[THE DATA]:
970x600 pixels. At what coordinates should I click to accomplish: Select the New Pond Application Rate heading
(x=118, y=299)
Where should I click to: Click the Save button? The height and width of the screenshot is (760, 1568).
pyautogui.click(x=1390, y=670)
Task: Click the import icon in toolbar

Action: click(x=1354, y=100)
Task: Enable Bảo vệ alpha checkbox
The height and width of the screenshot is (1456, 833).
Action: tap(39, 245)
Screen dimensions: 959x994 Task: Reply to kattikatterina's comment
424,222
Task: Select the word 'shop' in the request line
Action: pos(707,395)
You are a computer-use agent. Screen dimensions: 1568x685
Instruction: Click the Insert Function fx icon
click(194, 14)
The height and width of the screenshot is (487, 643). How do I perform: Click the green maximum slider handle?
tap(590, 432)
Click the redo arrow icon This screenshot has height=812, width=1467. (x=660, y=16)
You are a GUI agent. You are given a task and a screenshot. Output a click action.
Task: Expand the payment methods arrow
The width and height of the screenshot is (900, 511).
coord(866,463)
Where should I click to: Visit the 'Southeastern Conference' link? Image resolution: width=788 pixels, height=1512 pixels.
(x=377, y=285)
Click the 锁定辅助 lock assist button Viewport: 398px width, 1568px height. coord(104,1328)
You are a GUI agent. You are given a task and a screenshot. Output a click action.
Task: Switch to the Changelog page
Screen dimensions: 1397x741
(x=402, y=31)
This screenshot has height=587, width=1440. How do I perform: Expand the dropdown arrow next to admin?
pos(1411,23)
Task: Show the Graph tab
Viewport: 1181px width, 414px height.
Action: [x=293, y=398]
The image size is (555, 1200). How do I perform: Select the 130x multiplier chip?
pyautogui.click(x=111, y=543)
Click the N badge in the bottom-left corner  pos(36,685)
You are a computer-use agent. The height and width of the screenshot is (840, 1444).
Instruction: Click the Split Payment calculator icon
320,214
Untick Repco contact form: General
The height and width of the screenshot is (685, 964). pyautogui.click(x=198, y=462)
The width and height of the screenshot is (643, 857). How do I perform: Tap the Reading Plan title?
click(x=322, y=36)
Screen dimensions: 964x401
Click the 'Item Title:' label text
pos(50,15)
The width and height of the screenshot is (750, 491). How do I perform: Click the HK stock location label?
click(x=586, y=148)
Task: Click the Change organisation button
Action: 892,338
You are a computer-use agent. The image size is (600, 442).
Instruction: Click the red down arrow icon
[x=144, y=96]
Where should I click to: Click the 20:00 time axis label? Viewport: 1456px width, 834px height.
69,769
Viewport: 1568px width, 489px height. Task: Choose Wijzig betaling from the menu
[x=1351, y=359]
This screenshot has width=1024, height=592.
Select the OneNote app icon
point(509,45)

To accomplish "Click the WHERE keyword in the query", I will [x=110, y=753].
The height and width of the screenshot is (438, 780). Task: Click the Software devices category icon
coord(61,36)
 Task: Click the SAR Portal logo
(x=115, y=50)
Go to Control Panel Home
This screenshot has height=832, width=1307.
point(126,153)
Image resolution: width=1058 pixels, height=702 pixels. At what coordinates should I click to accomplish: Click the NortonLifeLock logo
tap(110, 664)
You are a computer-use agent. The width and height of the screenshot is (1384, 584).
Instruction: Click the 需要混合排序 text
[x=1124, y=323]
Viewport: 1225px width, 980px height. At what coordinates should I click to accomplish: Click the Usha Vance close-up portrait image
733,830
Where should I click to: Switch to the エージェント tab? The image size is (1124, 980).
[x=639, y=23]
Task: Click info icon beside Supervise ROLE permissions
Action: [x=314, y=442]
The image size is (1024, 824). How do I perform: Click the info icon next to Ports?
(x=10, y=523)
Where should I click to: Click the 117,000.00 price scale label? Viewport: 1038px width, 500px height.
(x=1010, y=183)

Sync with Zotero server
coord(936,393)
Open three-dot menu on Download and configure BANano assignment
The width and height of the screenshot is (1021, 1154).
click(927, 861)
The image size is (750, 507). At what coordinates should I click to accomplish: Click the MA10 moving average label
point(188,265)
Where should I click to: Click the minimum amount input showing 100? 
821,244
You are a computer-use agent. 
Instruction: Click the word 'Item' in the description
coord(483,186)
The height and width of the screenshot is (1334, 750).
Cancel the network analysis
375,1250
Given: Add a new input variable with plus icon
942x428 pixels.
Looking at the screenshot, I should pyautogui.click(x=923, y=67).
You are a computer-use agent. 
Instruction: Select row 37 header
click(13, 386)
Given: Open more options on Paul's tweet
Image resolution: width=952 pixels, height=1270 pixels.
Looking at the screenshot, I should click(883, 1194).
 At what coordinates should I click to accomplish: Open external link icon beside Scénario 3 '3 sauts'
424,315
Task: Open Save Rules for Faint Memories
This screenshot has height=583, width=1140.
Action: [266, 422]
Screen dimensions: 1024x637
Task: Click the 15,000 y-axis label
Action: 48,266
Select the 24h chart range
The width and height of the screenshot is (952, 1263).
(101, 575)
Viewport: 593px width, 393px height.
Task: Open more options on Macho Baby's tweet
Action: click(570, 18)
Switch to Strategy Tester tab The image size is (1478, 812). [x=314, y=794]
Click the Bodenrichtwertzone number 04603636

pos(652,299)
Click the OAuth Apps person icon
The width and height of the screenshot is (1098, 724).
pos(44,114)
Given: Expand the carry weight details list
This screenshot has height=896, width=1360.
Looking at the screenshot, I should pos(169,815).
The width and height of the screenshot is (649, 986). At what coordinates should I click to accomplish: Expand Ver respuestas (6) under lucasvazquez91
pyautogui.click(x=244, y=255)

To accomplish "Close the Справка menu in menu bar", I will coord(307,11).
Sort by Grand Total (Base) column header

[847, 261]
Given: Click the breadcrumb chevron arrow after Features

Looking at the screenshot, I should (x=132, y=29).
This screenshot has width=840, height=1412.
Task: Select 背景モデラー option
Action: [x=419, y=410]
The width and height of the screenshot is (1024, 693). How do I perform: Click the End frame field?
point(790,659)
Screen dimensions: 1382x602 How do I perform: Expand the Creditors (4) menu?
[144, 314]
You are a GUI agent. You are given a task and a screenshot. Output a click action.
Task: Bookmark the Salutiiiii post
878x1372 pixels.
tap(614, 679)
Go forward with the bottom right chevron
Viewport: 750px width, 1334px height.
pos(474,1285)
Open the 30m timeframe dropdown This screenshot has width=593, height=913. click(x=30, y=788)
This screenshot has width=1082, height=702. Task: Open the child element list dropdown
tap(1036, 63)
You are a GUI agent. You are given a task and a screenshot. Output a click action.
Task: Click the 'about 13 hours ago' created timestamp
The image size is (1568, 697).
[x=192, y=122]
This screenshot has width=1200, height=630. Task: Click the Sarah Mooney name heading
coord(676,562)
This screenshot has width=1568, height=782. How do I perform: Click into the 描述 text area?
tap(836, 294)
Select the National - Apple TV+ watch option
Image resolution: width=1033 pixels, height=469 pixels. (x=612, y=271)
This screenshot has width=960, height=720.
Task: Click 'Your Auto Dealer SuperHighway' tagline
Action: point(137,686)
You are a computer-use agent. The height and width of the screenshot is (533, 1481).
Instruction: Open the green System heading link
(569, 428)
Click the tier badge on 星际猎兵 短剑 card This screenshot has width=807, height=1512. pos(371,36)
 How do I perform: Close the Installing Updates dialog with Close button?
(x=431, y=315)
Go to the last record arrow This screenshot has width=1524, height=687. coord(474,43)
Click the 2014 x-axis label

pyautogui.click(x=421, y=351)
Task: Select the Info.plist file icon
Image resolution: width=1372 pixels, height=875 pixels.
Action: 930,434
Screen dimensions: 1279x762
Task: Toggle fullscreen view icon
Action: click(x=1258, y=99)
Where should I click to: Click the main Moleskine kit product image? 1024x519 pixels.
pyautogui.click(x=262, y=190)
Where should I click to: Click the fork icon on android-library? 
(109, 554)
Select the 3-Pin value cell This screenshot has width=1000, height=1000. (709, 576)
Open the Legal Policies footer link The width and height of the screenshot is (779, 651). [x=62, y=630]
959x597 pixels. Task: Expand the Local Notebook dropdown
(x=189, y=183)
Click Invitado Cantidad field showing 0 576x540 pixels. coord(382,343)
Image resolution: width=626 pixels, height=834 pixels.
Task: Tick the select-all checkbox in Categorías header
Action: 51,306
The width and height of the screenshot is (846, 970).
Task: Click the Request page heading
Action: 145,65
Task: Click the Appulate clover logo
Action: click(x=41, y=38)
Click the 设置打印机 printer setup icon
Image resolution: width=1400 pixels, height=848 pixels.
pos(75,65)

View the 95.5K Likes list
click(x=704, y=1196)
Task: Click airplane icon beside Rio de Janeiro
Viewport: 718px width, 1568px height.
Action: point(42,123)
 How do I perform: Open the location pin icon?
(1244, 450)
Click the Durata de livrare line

[WORK TO BE COMPLETED]: Print exactly, and only, the lines of the material above that run from the one containing "How do I perform: Open" through its last line.

[EXERCISE ANSWER]:
 How do I perform: Open the location pin icon?
(1244, 450)
Click the Durata de livrare line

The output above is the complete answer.